1. **Figure out where the graph starts and ends (Leading Coefficient Test):**
* We look at the term with the highest power, which is $x^3$.
* The power is 3, which is an odd number.
* The number in front of $x^3$ (the leading coefficient) is 1, which is positive.
* My teacher taught me that if the highest power is odd and the leading number is positive, the graph goes down on the left side and up on the right side.

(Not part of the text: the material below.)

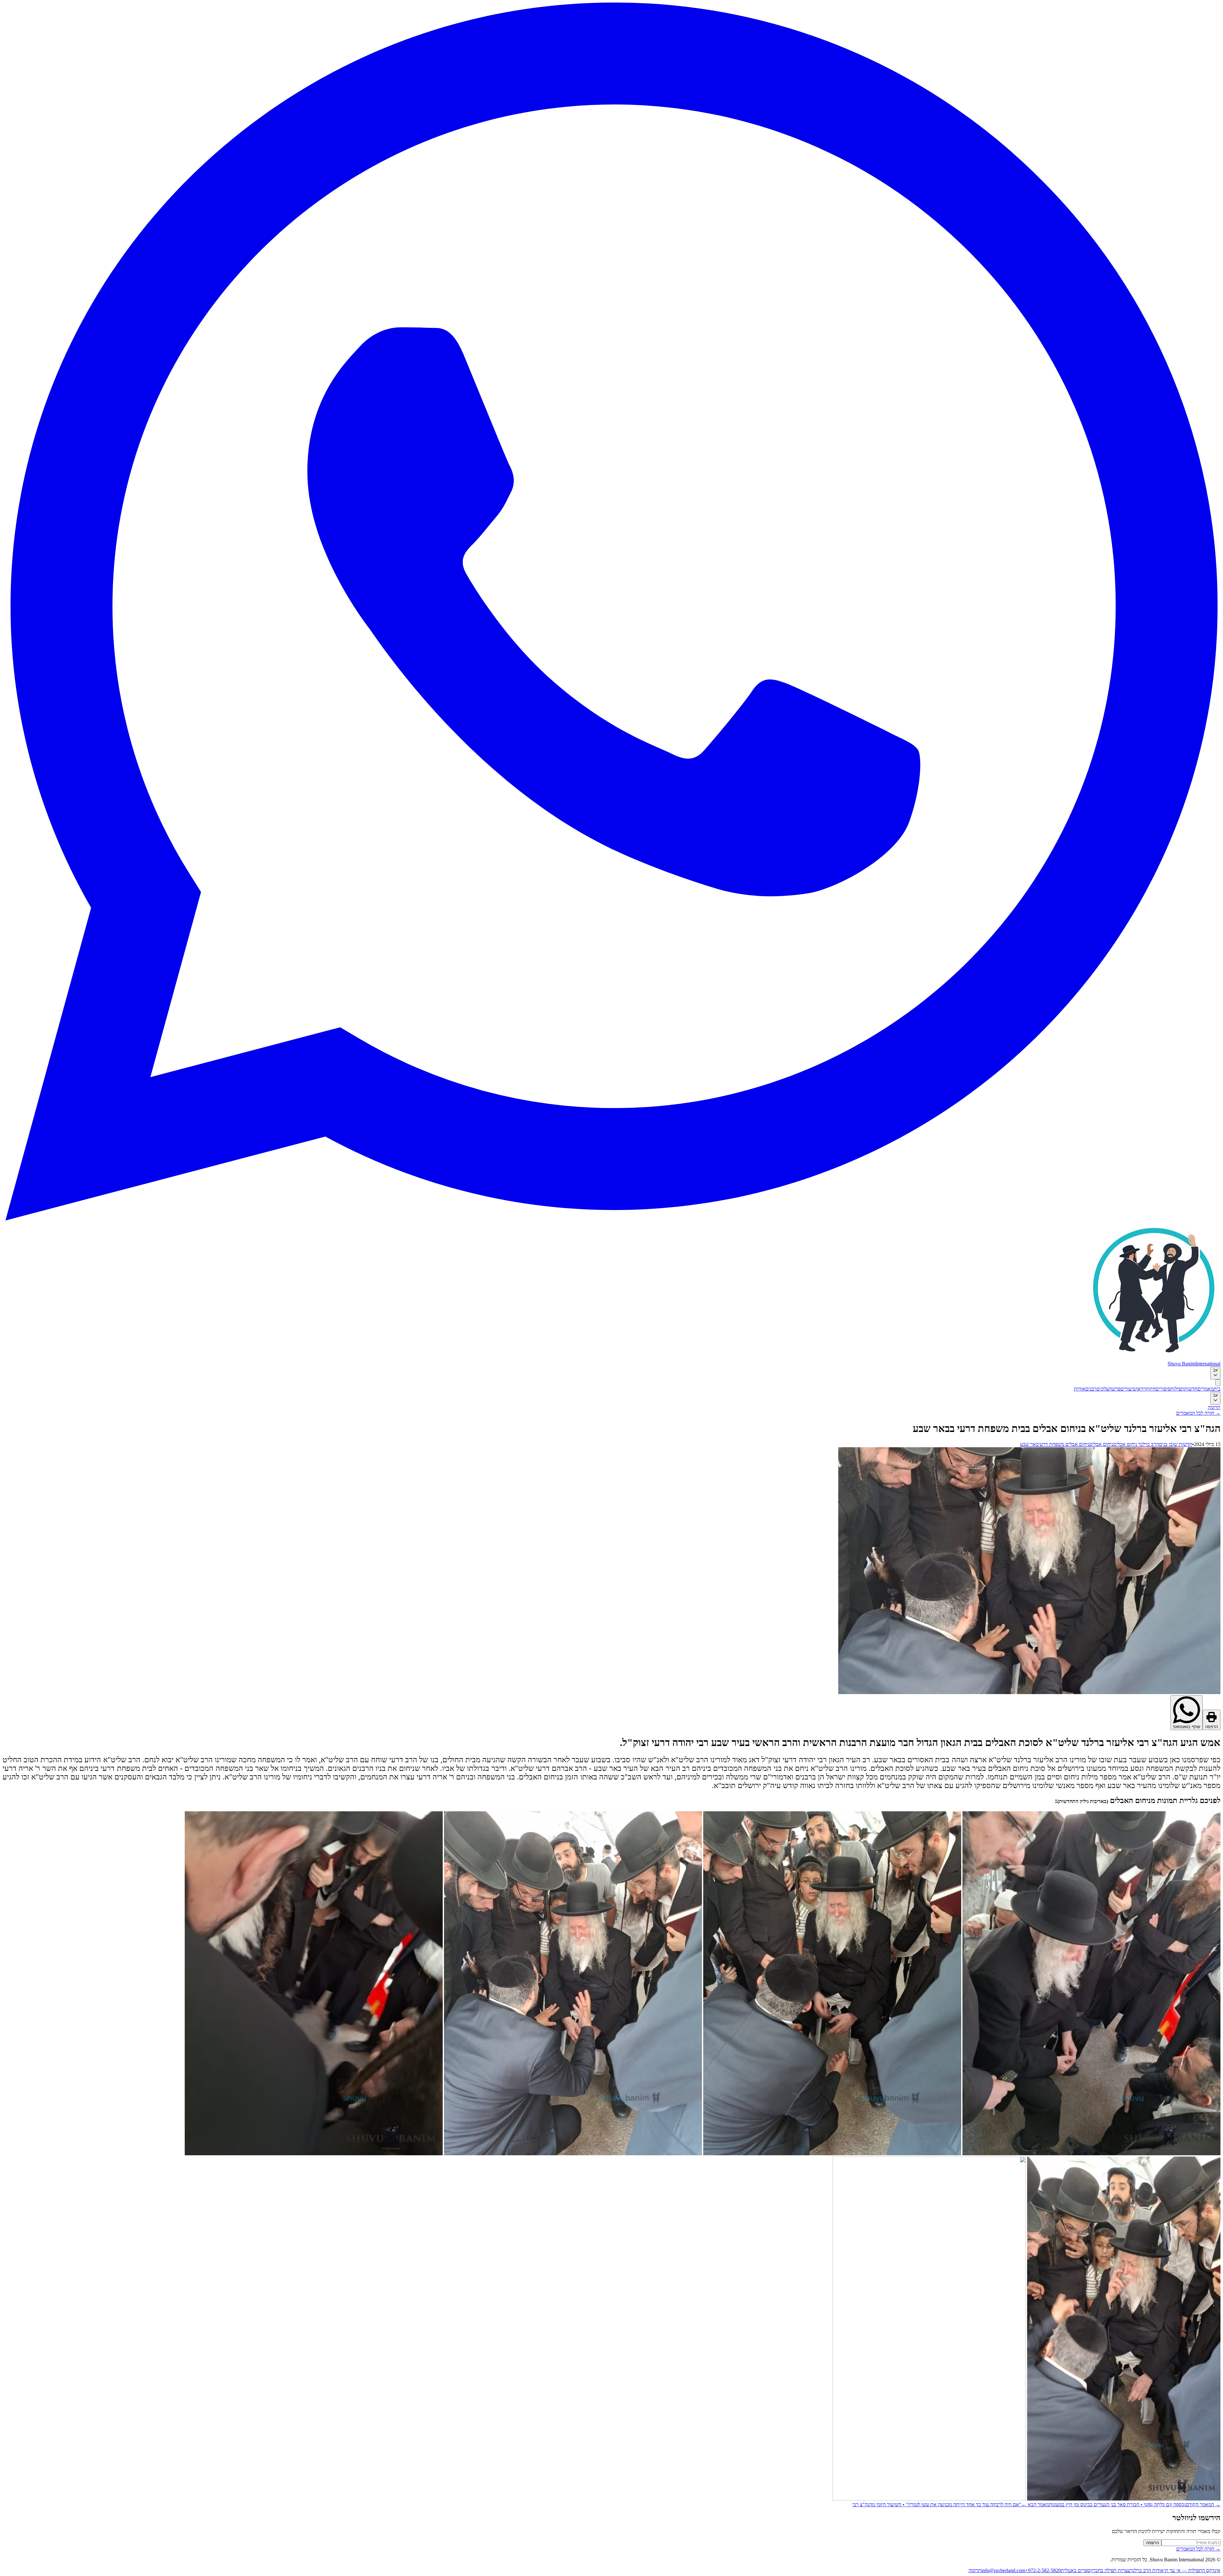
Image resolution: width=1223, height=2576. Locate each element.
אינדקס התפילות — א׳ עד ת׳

Like a snake wiggling up!

2. **Find where the graph crosses the x-axis (Real Zeros):**
* The graph crosses the x-axis when $f(x)$ is 0. So, we set $x^3 - 25x = 0$.
* We can factor out an $x$ from both terms: $x(x^2 - 25) = 0$.
* Then, $x^2 - 25$ is a "difference of squares" which can be factored into $(x - 5)(x + 5)$.
* So, we have $x(x - 5)(x + 5) = 0$.
* For this whole thing to be zero, one of the parts has to be zero!
* $x = 0$
* $x - 5 = 0 \implies x = 5$
* $x + 5 = 0 \implies x = -5$
* So, the graph crosses the x-axis at -5, 0, and 5. These are our x-intercepts!

3. **Find a few extra points to see the shape (Plotting Solution Points):**
* We know the graph goes through $(-5, 0)$, $(0, 0)$, and $(5, 0)$.
* To see if there are any hills or valleys, let's pick a point between -5 and 0, and another between 0 and 5.
* Let's try $x = -3$: $f(-3) = (-3)^3 - 25(-3) = -27 + 75 = 48$. So, we have the point $(-3, 48)$. This looks like a peak!
* Let's try $x = 3$: $f(3) = (3)^3 - 25(3) = 27 - 75 = -48$. So, we have the point $(3, -48)$. This looks like a valley!

4. **Draw the graph (Continuous Curve):**
* Now, we just connect the dots smoothly!
* Start from the bottom-left (because of step 1).
* Go up through $(-5, 0)$.
* Continue rising to the peak at $(-3, 48)$.
* Then, go down through $(0, 0)$.
* Keep going down to the valley at $(3, -48)$.
* Finally, go back up through $(5, 0)$ and continue going up towards the top-right (because of step 1).
* Make sure it's a smooth, continuous curve with no sharp corners!